Dr. David Kim, a physician in private practice and the medical director at the Asian and Pacific Islander Coalition on HIV-AIDS, said that prevention messages had not evolved. Two HIV-negative gay men in a monogamous relationship, for instance, don’t need to be told to use condoms.
“I don’t like the message of practice safe sex for the rest of your life,” Kim said.
A brief dispute came in response to an ad campaign run by San Francisco’s Stop AIDS Project that features images of the distended stomachs and distorted bodies that can result from the side effects of some AIDS drugs.
Jeff Jones, program coordinator at the agency, said the campaign was meant to counter the notion that AIDS was a manageable disease. An audience member and deLeon objected to the campaign.
“Do we have to rely on diseased gay men to have effective prevention?” deLeon asked.
Staley supported the campaign. “I think we’ve got to live with a little bit of truth here,” he said. “HIV is not something that people should go out there and get.”
Audience comments came in the evening’s second hour.
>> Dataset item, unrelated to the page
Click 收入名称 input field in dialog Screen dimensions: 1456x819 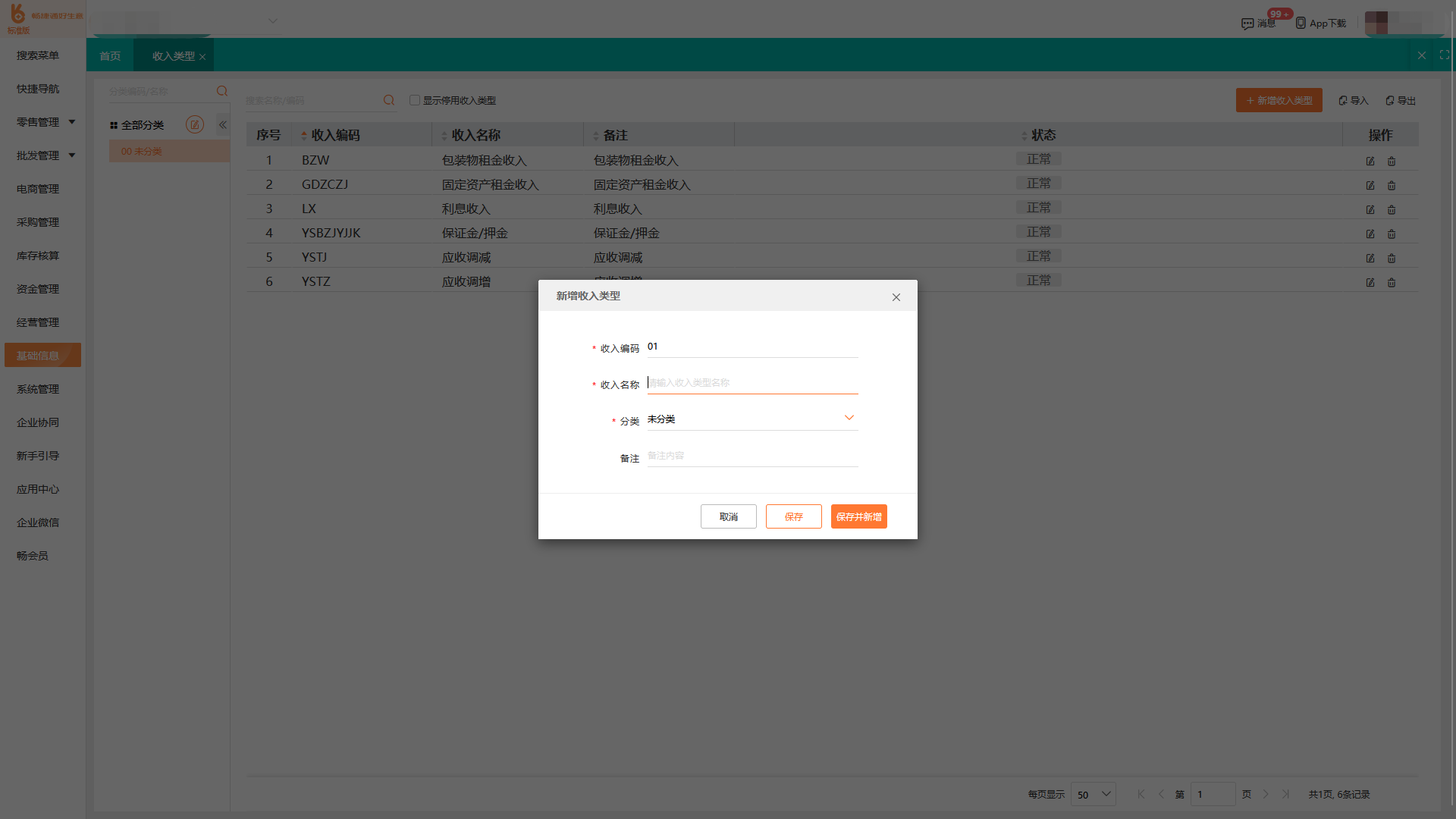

As is typical of these sorts of events, remarks ranged broadly, but with a handful of exceptions, audience members said the gay community has a problem and it must respond.
Several men in their 20s called for more attention to the needs of their peers. There were repeated demands for more pressure on the government to respond. Towards the end of the event one man said, “When I was a young gay man the thing that gave me a sense of community was, sadly, the AIDS epidemic. We did something about this before. We can do something about this again.”